__TASK DESCRIPTION__
Give again the entries from the line containing "Given: Open Duplium's" through the end, replacing "shipping cost details" with "delivery fee details" and leaving everything else unchanged.

[Word and item position data]
-- BEGIN --

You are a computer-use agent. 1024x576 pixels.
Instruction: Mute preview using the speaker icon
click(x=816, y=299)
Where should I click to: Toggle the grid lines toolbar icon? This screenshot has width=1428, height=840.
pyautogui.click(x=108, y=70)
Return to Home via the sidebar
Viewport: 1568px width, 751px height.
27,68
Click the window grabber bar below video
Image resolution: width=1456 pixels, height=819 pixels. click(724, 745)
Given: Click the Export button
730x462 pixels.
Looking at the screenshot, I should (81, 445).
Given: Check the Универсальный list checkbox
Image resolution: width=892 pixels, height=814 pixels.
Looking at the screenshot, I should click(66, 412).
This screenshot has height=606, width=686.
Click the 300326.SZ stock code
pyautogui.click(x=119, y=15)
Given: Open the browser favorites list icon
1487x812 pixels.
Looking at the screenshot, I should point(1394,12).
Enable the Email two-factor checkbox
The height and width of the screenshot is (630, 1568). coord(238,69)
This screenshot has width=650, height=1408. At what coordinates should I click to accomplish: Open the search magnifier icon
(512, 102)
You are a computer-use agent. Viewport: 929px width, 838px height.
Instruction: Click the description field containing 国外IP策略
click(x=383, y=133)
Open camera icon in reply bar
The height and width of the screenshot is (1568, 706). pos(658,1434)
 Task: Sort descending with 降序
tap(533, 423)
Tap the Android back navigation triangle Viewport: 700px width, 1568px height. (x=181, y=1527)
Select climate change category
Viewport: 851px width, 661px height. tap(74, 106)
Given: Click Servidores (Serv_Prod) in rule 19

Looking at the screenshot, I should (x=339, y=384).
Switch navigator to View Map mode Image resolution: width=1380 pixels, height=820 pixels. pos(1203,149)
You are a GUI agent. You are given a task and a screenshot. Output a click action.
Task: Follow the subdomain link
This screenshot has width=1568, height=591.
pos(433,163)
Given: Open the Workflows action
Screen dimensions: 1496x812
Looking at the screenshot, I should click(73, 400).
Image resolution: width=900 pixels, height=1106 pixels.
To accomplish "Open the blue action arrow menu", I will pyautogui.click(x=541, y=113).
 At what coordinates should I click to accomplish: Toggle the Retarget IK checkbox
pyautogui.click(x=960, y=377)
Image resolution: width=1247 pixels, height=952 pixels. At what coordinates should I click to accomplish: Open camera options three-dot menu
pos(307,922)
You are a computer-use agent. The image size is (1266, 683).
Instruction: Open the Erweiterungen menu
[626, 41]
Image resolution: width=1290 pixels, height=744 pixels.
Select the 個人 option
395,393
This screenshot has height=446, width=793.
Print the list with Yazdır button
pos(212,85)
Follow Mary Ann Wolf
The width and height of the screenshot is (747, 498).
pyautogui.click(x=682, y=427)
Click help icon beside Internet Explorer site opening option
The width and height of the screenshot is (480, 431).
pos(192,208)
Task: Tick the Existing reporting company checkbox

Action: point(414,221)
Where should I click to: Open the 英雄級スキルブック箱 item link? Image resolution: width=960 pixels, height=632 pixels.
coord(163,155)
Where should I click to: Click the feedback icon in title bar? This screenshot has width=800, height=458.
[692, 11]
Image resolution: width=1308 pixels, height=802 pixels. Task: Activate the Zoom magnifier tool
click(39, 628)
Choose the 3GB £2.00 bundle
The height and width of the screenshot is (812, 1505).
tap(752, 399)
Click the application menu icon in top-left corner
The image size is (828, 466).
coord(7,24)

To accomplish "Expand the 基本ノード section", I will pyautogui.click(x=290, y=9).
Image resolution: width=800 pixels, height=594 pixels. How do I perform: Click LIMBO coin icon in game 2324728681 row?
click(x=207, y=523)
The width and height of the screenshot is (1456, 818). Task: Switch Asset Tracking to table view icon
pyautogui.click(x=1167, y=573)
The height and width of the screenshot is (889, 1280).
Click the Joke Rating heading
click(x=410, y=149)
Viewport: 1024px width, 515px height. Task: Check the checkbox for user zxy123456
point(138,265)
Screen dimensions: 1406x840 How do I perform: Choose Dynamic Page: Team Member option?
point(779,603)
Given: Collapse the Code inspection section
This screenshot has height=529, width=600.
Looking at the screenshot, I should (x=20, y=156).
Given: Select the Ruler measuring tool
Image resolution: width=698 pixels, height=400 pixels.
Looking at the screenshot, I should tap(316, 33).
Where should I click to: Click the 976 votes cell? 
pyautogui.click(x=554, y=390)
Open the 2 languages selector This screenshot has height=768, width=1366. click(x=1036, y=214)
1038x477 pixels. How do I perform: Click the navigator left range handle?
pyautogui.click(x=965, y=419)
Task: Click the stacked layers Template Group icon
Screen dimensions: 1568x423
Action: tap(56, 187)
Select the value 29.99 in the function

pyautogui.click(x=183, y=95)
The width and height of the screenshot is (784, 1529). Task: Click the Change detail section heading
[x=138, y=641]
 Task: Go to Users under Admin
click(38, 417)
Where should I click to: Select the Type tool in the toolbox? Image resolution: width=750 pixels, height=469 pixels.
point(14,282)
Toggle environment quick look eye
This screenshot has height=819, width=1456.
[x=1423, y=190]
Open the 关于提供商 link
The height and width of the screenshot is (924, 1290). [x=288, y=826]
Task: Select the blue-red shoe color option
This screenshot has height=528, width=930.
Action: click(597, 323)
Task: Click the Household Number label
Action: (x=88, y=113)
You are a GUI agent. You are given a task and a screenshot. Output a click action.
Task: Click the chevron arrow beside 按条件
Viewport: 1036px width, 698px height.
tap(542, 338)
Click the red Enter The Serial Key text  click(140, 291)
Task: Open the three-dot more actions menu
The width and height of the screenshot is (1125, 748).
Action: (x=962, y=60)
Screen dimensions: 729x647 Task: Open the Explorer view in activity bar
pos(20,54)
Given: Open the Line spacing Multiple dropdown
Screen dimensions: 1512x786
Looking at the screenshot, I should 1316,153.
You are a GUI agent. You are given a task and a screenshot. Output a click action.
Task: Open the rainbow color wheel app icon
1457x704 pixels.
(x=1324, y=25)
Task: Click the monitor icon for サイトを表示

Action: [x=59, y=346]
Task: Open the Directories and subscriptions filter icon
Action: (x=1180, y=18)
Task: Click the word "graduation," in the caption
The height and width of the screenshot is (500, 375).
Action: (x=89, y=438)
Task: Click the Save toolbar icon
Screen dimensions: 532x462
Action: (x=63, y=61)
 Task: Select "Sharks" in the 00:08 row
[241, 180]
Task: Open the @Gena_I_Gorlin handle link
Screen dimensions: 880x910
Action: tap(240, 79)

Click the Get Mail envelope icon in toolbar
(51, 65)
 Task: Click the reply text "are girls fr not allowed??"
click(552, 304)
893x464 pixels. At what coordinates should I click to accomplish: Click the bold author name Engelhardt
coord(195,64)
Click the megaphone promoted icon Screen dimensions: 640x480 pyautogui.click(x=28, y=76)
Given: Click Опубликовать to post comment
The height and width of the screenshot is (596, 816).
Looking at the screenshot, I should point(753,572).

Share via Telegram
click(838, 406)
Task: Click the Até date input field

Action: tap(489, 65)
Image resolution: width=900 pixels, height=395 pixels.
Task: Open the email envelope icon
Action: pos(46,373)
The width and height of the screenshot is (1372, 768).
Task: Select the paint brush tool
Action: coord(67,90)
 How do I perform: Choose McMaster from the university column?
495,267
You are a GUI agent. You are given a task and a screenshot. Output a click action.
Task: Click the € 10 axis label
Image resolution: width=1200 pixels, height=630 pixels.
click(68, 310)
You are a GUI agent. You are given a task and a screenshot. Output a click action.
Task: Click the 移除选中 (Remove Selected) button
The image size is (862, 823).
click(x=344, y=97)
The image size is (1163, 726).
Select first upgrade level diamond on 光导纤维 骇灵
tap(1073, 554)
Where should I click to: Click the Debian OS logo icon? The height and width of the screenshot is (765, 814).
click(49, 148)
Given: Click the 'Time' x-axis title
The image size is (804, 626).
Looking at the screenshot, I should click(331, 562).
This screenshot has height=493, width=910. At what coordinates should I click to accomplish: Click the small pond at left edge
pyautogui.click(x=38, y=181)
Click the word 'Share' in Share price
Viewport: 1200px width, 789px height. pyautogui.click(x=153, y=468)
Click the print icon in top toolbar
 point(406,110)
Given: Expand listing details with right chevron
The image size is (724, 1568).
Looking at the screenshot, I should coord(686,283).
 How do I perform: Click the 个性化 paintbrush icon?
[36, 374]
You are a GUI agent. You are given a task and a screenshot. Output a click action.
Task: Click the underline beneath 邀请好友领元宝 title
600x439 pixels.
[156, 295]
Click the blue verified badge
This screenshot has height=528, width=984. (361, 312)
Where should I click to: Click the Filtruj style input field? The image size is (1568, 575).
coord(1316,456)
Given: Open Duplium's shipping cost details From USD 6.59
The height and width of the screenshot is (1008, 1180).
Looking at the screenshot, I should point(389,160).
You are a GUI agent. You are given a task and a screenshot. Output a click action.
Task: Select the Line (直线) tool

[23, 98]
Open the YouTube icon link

-- END --

__EXERCISE ANSWER__
Given: Open Duplium's delivery fee details From USD 6.59
The height and width of the screenshot is (1008, 1180).
Looking at the screenshot, I should point(389,160).
You are a GUI agent. You are given a task and a screenshot. Output a click action.
Task: Select the Line (直线) tool

[23, 98]
Open the YouTube icon link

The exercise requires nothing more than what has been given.